━━━━━ Entries supplied

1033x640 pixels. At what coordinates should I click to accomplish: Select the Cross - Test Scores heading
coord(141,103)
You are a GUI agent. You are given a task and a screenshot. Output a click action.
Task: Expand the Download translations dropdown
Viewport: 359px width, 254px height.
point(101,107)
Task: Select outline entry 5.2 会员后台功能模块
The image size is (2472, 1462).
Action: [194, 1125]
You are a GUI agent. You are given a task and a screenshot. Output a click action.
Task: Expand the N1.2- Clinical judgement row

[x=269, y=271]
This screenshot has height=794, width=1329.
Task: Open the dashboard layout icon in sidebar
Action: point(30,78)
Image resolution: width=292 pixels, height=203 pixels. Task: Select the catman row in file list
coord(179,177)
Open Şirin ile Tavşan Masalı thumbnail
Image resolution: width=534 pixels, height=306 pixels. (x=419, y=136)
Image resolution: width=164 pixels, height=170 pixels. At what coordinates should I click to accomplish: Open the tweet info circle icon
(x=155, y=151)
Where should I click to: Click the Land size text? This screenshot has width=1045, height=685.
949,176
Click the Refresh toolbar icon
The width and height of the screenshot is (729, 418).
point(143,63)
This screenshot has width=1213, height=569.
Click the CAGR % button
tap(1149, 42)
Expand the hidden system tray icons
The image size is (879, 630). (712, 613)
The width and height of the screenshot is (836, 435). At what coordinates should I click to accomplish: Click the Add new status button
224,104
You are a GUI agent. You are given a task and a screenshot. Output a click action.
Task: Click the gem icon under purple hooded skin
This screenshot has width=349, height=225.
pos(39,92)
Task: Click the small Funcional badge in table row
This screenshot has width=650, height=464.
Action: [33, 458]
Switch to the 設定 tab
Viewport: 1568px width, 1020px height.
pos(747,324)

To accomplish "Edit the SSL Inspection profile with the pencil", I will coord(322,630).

━━━━━━━━━━

• **What you have to do**: Lay out the lines of the records above, from the line containing "The width and height of the screenshot is (836, 435)." through the end of the records, inclusive, as a JSON list of strings with one string per line and blank lines left out.

• **Result for this exercise**:
[
  "The width and height of the screenshot is (836, 435). At what coordinates should I click to accomplish: Click the Add new status button",
  "224,104",
  "You are a GUI agent. You are given a task and a screenshot. Output a click action.",
  "Task: Click the gem icon under purple hooded skin",
  "This screenshot has width=349, height=225.",
  "pos(39,92)",
  "Task: Click the small Funcional badge in table row",
  "This screenshot has width=650, height=464.",
  "Action: [33, 458]",
  "Switch to the 設定 tab",
  "Viewport: 1568px width, 1020px height.",
  "pos(747,324)",
  "To accomplish \"Edit the SSL Inspection profile with the pencil\", I will coord(322,630)."
]